Every line in the data below from the one containing "Disable Enable texture cache checkbox" down to the one containing "Click folder icon with blue grid badge", both included, must be retyped exactly; no other line is to appear.

Records Block Start

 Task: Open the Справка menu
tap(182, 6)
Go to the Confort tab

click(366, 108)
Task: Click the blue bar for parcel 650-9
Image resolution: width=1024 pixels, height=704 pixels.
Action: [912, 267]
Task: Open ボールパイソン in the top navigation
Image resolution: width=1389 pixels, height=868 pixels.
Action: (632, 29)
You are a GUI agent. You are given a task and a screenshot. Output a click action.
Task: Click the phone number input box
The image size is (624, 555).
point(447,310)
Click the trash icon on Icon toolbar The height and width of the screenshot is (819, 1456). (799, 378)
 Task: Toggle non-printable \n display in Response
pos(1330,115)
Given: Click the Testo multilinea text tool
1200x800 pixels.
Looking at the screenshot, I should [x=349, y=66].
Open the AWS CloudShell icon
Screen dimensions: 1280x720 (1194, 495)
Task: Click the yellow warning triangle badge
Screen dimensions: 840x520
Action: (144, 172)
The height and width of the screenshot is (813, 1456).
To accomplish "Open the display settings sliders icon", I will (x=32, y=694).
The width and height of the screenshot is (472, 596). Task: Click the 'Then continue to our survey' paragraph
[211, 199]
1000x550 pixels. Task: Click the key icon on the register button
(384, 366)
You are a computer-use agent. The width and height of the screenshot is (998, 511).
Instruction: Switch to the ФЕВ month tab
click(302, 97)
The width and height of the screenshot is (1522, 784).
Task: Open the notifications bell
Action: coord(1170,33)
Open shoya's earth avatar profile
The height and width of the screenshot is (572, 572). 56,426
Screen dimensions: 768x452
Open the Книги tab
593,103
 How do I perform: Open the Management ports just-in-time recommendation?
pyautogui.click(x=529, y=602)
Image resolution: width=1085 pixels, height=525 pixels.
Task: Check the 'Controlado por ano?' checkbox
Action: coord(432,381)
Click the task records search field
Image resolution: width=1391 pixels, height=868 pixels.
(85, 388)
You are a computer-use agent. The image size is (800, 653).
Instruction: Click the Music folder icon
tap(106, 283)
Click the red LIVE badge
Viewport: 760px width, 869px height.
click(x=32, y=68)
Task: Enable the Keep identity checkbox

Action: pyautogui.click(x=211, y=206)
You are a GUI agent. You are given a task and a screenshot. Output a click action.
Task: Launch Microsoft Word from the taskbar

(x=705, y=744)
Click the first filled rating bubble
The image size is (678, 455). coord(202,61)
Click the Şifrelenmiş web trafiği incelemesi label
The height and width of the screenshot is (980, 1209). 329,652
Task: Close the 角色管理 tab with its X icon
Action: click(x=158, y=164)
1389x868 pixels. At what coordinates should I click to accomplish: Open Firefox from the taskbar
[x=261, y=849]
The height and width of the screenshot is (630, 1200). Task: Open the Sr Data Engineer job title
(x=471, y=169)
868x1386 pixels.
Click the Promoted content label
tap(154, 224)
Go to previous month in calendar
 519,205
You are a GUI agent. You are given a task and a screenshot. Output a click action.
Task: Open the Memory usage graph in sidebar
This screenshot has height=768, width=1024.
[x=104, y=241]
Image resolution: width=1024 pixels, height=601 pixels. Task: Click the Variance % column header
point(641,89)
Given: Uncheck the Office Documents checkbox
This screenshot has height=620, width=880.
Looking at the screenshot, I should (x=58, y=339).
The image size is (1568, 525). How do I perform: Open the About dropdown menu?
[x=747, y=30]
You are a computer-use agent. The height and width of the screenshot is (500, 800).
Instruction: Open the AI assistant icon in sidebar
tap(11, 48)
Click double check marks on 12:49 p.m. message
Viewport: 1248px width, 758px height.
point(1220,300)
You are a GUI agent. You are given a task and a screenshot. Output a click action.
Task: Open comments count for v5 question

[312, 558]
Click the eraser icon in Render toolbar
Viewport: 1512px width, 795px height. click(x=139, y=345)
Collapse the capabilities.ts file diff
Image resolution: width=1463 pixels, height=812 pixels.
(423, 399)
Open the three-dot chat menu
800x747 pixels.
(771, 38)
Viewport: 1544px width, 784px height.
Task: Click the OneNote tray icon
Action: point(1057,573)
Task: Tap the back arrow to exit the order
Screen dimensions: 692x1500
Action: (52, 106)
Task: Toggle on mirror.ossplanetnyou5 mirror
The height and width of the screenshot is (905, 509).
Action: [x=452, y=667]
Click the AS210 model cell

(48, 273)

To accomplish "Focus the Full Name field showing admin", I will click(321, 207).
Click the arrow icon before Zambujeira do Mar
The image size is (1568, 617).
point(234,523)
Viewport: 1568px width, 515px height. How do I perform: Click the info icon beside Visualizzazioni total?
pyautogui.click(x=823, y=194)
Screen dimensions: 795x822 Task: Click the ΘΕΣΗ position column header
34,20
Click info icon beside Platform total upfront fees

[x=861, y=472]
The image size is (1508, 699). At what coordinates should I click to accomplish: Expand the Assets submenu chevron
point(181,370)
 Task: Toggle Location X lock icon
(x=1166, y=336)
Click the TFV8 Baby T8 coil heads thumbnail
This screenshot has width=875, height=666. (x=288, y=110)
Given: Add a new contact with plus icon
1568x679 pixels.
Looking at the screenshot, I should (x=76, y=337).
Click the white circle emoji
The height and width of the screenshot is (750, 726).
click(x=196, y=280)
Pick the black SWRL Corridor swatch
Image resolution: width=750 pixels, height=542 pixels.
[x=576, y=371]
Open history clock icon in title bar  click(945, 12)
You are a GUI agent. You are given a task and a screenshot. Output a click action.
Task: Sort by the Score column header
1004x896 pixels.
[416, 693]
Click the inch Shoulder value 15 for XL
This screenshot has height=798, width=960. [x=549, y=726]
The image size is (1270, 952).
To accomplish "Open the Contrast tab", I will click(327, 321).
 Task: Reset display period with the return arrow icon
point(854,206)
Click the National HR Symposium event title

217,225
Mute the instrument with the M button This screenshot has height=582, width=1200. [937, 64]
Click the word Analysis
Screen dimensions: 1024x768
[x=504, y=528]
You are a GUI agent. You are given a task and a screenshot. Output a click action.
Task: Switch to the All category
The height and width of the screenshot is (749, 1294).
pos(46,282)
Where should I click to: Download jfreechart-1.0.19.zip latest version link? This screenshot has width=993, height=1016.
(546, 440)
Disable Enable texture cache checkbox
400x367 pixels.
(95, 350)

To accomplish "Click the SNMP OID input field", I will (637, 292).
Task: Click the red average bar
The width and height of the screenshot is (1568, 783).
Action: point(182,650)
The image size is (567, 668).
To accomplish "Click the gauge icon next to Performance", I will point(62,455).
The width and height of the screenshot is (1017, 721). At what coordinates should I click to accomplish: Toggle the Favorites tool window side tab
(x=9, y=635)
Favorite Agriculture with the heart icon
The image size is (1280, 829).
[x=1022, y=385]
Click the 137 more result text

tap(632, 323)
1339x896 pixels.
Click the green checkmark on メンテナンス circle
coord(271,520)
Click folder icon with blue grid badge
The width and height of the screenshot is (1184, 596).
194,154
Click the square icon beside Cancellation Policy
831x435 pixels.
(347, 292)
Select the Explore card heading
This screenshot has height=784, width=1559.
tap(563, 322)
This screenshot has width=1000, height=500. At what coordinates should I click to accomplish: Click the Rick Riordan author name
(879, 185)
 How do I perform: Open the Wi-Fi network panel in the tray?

Records Block End

## Solution to this task
Disable Enable texture cache checkbox
400x367 pixels.
(95, 350)

To accomplish "Click the SNMP OID input field", I will (637, 292).
Task: Click the red average bar
The width and height of the screenshot is (1568, 783).
Action: point(182,650)
The image size is (567, 668).
To accomplish "Click the gauge icon next to Performance", I will point(62,455).
The width and height of the screenshot is (1017, 721). At what coordinates should I click to accomplish: Toggle the Favorites tool window side tab
(x=9, y=635)
Favorite Agriculture with the heart icon
The image size is (1280, 829).
[x=1022, y=385]
Click the 137 more result text

tap(632, 323)
1339x896 pixels.
Click the green checkmark on メンテナンス circle
coord(271,520)
Click folder icon with blue grid badge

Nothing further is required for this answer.